Cela composait en tout une fort belle lettre : on n’avait qu’à répondre ; on ne répondait jamais.

Il vint ainsi un jour, où, au lieu de « vingt-cinq », il fallut mettre : « J’ai vingt-six ans. »

Une fois, on le convoqua. Marie lui brossa sa redingote. Il revint :

— Chez un brasseur ! Cet homme m’a dit : « Quand on est employé, Monsieur, on a une belle écriture ; on n’oublie pas une virgule ; on ne fait pas de tache ; on arrive au bureau à huit heures, pas à huit heures cinq. Le dimanche, on se couche tôt pour être dispos le lundi ; le mardi, on transcrit les factures, le mercredi… » J’ai répondu : « Bien, Monsieur, je repasserai quand vous aurez fait le tour de la semaine. »

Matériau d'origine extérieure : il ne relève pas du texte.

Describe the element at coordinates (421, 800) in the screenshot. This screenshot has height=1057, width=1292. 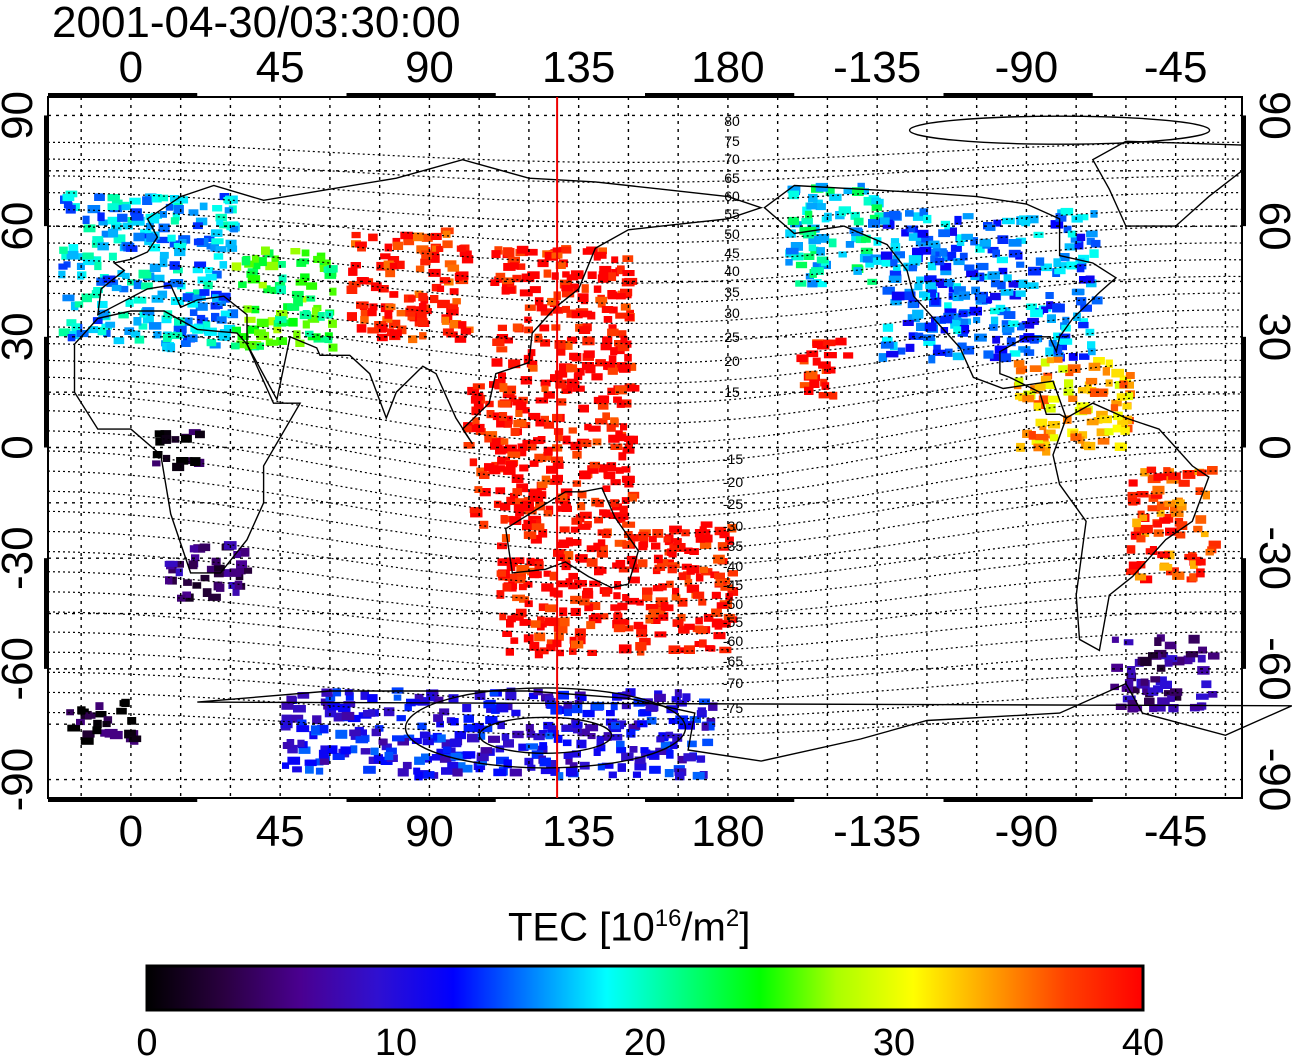
I see `frame-bar-bottom` at that location.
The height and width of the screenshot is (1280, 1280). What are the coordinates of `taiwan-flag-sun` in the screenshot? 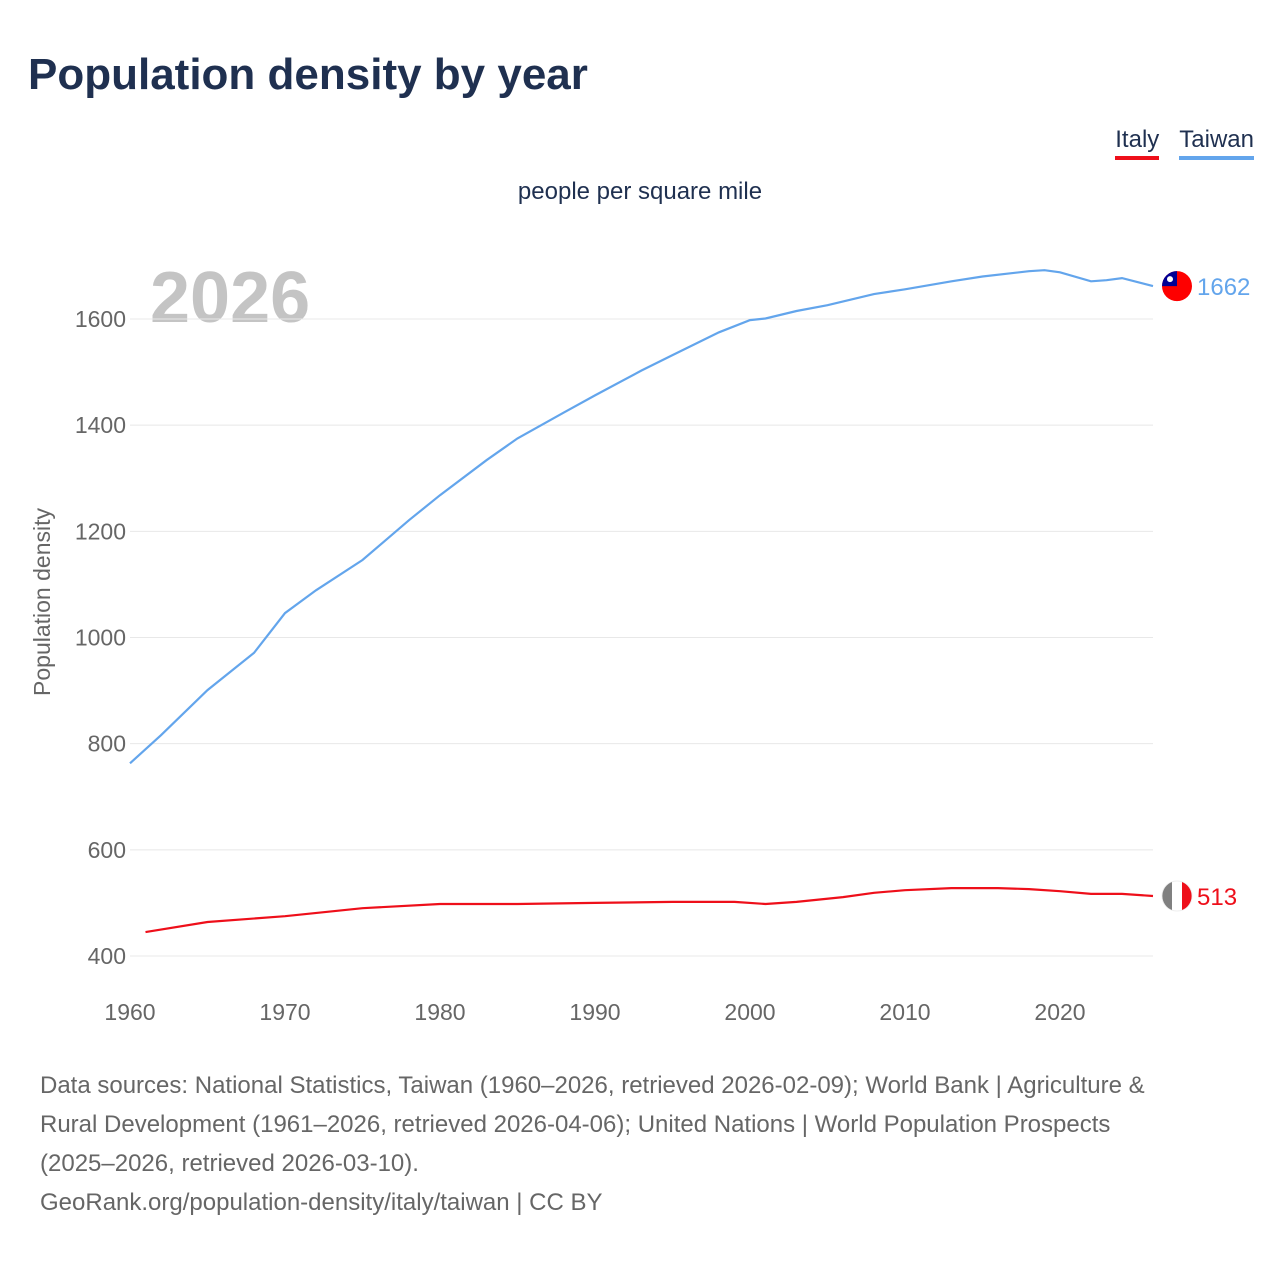 It's located at (1170, 280).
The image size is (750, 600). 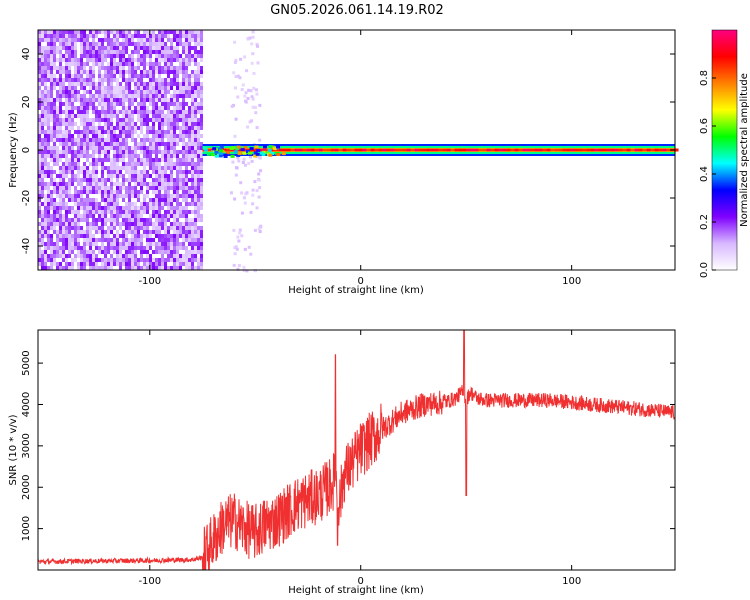 I want to click on signal-band-cell, so click(x=270, y=147).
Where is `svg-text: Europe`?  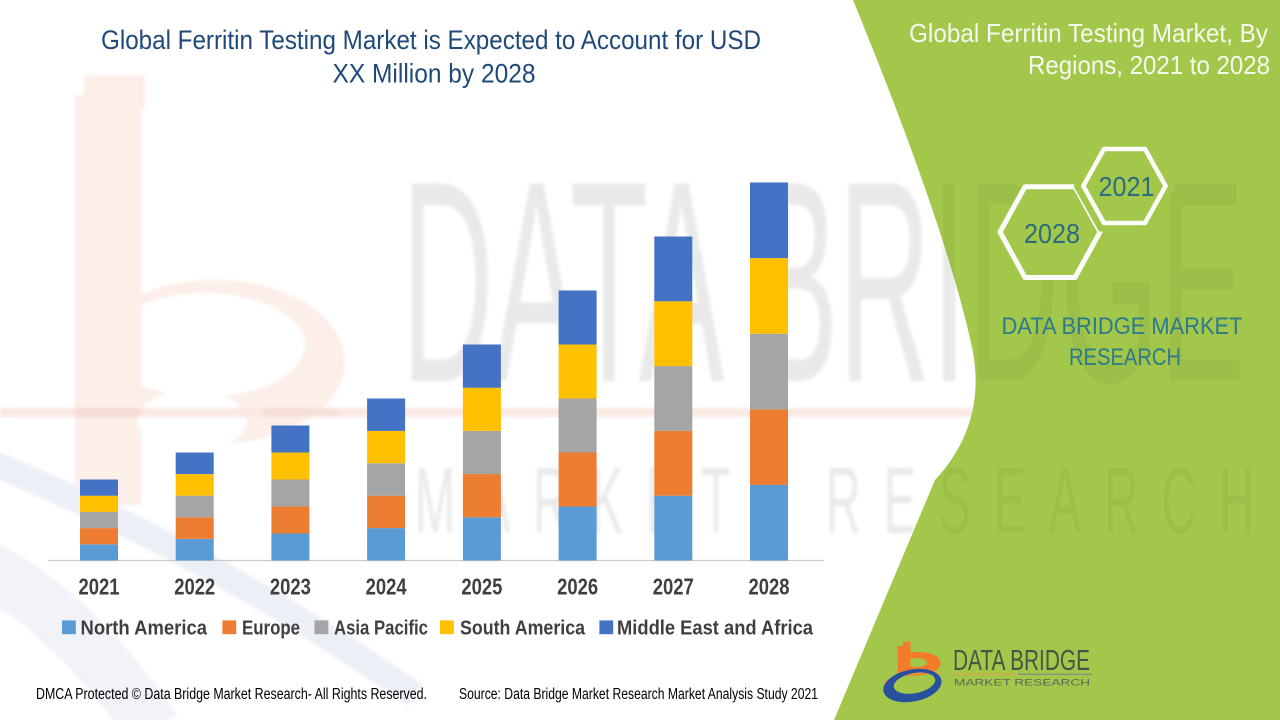 svg-text: Europe is located at coordinates (271, 628).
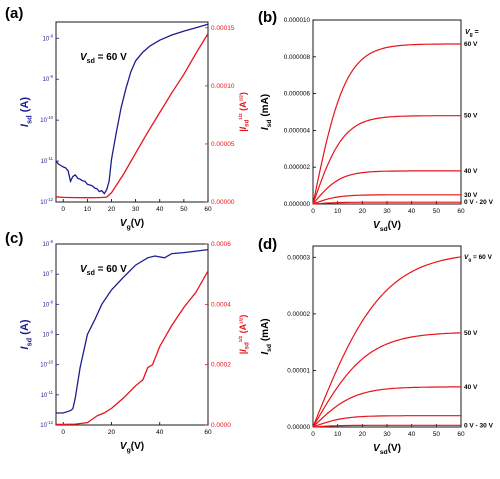  What do you see at coordinates (104, 58) in the screenshot?
I see `annotation-0: Vsd = 60 V` at bounding box center [104, 58].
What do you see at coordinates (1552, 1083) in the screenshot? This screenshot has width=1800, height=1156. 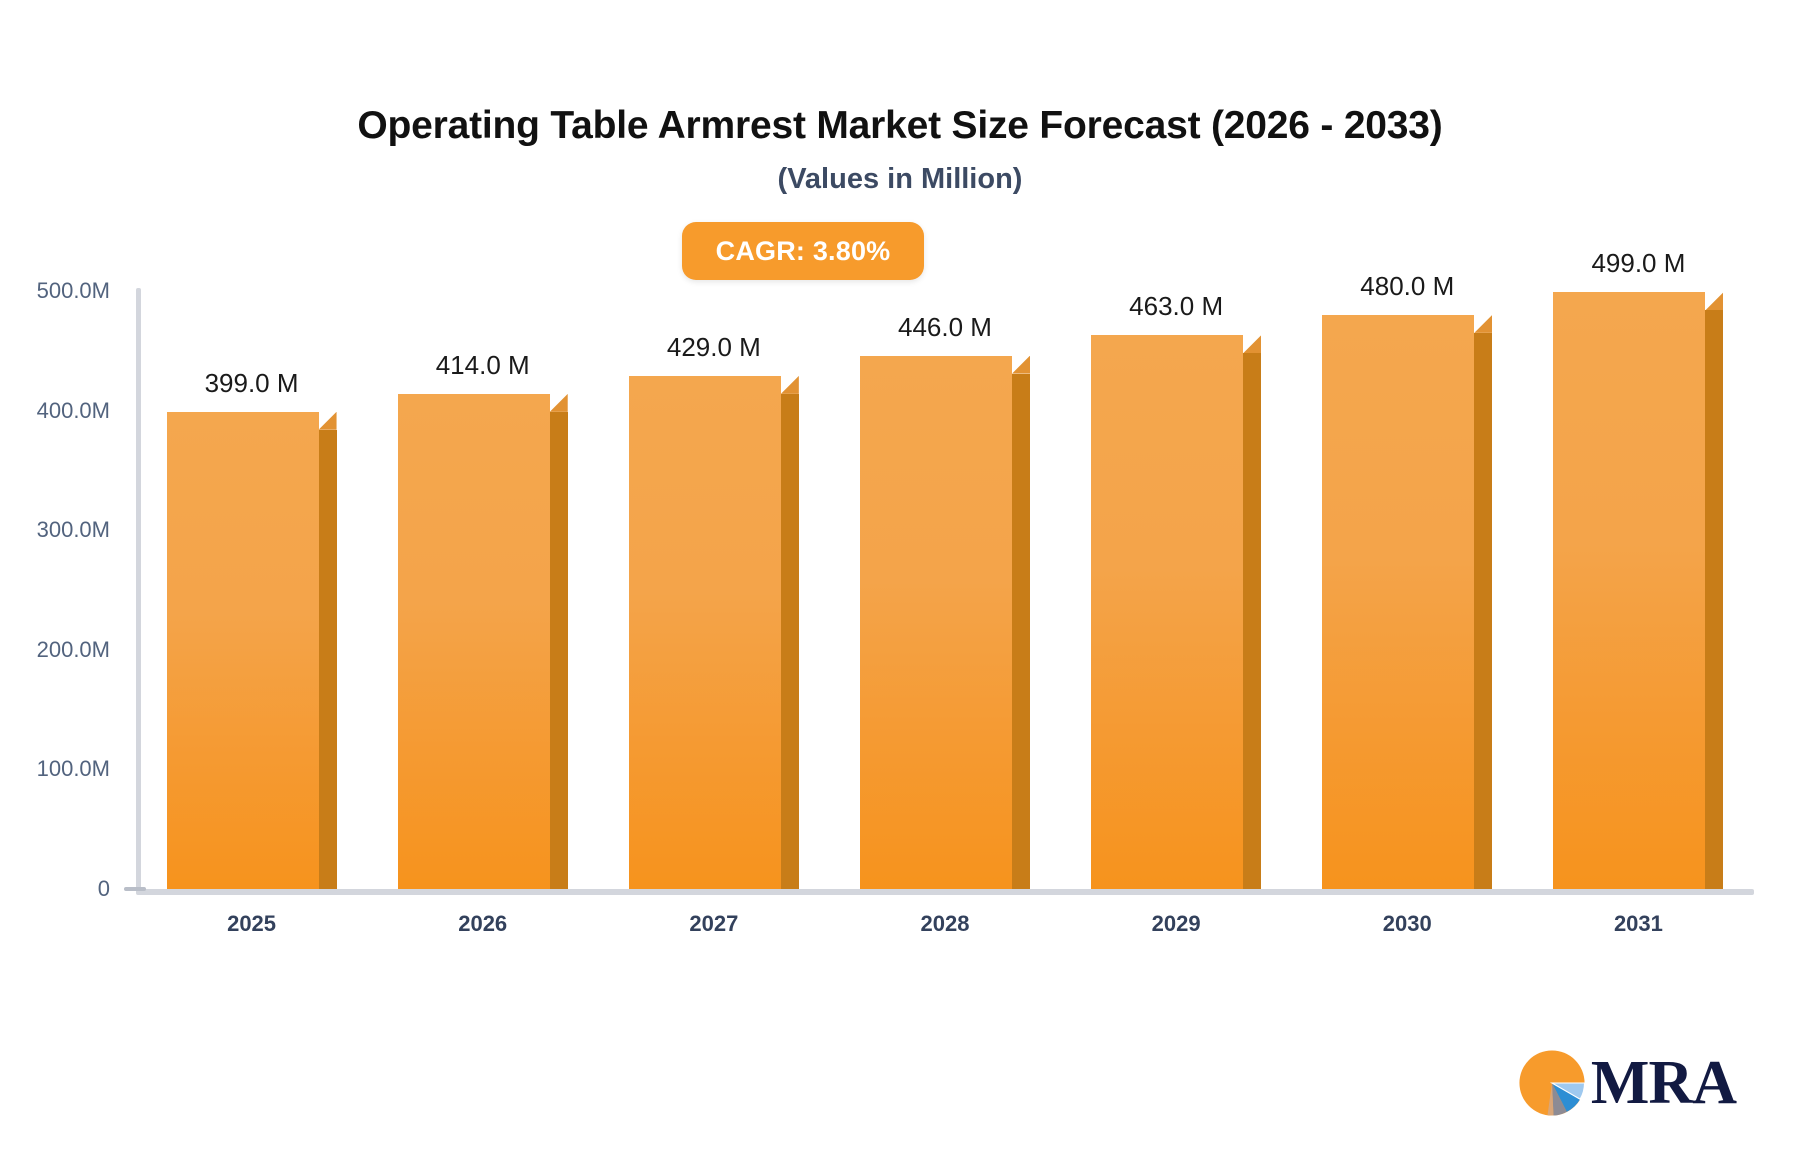 I see `pie-chart-icon` at bounding box center [1552, 1083].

Elle eut bien du plaisir. Lui aussi, au fond de sa gorge : Hum !

Il trouva d’ailleurs mieux. Il existe dans les écoles de pauvres écoliers qui ne comprennent pas grand’chose à leur latin d’école. Henry n’avait pas complètement oublié le sien. Il eut un écolier. À un franc, tous les deux jours, cela faisait trois francs par semaine. Le dimanche on allongeait d’un peu de grec. Alors c’en faisait quatre.

Un peu plus tard, il découvrit une demoiselle. Marie était jalouse :

— Sois tranquille, elle n’apprend que les choses qu’elle ne connaît pas.

Pendant deux heures, dans une grammaire, il lui lisait des phrases. Après chaque phrase, elle avait compris, elle disait : « Oui. » La leçon suivante, il relisait les mêmes phrases. Elle disait : « Oui. » Encore deux francs. Plus quatre, il rapportait six francs par semaine.

Il était fier, Marie contente : il gagnait sa vie. Tout de même, un quinze, un seize, ils retournaient à la Caisse d’Épargne.